>>>

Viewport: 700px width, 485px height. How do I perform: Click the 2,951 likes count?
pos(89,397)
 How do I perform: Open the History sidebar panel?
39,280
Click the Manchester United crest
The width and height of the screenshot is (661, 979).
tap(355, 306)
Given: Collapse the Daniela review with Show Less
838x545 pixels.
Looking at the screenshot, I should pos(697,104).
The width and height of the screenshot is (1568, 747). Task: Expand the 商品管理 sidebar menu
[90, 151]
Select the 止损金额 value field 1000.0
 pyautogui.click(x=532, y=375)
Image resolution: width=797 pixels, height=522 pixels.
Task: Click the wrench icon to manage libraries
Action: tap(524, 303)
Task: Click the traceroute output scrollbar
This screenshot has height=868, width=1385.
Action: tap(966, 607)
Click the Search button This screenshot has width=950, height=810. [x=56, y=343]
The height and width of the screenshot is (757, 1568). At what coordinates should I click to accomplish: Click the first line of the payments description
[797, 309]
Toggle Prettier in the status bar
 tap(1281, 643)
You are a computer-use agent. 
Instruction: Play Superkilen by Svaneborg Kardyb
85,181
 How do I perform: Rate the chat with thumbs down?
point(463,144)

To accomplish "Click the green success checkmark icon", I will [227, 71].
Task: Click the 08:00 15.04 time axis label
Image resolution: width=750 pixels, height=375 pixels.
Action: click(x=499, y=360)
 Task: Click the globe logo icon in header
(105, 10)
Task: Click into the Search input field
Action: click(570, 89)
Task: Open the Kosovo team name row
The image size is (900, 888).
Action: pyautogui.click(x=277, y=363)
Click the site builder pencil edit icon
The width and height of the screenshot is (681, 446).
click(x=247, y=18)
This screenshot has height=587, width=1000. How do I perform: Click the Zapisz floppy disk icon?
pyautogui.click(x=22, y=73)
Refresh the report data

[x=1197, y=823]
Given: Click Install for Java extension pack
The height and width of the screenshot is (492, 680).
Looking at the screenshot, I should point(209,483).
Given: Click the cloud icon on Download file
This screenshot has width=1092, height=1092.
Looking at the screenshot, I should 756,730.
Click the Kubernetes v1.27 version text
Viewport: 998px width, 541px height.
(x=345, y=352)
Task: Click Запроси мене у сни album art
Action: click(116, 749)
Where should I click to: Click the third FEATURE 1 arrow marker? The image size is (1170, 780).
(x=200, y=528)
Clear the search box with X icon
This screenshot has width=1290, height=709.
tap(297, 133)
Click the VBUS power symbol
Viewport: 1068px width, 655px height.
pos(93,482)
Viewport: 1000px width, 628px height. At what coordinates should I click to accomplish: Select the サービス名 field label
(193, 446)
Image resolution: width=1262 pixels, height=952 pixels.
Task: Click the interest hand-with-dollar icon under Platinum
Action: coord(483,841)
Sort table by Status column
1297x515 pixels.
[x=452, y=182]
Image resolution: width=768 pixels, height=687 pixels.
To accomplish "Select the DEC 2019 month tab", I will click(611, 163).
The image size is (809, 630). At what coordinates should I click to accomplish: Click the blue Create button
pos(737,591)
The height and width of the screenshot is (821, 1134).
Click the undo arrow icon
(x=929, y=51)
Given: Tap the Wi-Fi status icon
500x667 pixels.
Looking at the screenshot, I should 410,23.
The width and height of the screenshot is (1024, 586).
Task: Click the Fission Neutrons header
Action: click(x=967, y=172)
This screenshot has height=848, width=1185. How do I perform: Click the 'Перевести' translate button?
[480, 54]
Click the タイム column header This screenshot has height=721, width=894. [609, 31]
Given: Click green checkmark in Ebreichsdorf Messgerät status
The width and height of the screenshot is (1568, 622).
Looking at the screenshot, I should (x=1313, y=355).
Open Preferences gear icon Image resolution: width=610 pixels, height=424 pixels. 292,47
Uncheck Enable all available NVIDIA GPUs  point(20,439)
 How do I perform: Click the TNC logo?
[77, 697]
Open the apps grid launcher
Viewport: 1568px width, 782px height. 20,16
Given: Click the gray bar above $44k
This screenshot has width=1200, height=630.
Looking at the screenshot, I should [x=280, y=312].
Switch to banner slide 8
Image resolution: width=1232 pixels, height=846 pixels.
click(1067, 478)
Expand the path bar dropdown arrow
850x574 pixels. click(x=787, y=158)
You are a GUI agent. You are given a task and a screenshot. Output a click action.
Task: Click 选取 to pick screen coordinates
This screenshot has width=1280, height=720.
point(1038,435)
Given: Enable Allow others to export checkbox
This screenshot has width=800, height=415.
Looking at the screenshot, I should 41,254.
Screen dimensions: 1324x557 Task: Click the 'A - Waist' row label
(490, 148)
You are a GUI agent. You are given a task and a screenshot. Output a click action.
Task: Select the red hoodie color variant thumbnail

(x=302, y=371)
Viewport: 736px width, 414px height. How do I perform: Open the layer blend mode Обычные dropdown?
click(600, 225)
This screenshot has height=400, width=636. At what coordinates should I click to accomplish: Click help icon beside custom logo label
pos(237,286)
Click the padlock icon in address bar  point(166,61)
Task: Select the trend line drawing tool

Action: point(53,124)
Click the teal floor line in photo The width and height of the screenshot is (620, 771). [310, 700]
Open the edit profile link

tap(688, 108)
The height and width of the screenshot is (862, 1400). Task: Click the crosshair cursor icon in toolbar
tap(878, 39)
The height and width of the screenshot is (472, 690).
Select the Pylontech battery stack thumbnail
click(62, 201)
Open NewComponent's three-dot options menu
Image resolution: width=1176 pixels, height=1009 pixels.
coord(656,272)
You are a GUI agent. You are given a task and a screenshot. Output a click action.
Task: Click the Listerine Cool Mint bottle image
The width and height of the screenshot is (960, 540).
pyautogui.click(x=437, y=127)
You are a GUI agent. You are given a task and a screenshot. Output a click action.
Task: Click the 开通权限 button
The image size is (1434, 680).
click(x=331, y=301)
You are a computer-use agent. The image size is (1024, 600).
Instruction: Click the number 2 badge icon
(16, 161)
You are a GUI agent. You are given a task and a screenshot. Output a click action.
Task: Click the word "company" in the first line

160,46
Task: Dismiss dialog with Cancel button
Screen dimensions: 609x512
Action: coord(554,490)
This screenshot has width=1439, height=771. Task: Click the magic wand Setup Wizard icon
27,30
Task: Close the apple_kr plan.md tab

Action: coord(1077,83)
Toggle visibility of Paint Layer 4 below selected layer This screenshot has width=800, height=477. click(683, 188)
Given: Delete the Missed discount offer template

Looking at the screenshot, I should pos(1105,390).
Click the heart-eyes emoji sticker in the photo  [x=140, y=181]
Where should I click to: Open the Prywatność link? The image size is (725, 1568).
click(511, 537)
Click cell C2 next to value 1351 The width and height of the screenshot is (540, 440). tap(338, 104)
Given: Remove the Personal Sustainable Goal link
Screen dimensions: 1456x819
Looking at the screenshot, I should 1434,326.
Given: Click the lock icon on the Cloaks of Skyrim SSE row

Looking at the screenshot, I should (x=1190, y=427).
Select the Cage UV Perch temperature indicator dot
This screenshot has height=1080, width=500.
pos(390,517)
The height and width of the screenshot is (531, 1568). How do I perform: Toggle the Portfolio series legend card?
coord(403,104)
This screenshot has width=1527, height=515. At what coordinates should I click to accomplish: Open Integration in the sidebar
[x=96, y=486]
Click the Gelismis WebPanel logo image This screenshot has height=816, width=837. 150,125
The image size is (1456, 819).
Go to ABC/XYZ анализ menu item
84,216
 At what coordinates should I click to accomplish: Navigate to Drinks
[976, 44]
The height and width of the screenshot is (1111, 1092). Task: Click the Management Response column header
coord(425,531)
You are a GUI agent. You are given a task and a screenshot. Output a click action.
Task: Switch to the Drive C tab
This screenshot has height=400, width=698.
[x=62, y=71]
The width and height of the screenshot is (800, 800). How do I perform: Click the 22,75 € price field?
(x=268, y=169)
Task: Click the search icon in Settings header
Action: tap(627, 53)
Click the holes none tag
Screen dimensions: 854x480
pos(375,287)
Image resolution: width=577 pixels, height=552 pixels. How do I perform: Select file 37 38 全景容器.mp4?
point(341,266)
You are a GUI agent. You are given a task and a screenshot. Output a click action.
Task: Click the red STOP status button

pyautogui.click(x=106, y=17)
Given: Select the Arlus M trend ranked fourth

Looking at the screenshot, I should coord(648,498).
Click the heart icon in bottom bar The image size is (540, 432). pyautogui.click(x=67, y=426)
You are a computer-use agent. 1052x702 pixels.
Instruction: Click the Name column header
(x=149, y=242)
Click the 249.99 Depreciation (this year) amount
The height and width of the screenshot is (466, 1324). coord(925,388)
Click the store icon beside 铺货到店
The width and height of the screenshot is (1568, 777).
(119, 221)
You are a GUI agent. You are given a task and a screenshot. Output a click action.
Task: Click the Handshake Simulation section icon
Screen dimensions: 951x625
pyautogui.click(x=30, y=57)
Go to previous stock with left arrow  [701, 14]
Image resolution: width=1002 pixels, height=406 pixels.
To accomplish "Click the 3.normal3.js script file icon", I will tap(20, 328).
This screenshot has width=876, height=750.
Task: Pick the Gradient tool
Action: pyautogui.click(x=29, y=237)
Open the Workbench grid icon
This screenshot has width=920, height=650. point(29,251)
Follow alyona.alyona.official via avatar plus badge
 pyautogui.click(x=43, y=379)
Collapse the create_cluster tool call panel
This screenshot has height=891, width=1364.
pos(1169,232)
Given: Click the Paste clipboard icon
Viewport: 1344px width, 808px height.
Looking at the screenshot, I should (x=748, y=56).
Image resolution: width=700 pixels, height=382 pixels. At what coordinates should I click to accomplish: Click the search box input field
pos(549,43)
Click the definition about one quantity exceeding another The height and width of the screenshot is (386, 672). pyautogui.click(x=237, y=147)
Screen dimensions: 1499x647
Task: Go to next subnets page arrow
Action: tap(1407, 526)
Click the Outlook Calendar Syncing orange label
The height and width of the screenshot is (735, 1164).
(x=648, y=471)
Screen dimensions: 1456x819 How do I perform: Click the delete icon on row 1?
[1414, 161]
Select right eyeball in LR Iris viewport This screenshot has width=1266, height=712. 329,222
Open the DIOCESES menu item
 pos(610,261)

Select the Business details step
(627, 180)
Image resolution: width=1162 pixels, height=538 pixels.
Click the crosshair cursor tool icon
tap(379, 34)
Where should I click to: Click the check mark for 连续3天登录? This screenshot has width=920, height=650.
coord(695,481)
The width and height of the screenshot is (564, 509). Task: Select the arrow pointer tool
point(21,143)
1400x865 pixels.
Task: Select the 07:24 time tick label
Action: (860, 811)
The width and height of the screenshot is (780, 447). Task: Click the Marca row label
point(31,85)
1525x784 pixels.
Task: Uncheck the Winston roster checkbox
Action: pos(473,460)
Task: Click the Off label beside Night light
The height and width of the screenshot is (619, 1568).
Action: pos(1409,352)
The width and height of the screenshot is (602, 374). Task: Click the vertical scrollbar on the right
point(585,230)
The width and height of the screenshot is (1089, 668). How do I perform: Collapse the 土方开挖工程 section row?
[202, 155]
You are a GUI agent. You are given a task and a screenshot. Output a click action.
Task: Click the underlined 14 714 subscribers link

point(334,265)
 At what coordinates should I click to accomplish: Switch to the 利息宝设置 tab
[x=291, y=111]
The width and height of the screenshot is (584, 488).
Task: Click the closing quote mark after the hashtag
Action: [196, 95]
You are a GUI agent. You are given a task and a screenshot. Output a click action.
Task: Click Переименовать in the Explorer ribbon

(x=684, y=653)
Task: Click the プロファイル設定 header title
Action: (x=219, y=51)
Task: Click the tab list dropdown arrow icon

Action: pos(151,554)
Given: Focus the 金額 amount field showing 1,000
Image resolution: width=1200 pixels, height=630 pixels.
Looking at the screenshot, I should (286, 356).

<<<

AIM OF THE TASK >> Report the number of lines in the entries that hold the word "green". Nothing else is wanted.

SOLUTION TO THE EXERCISE >> 2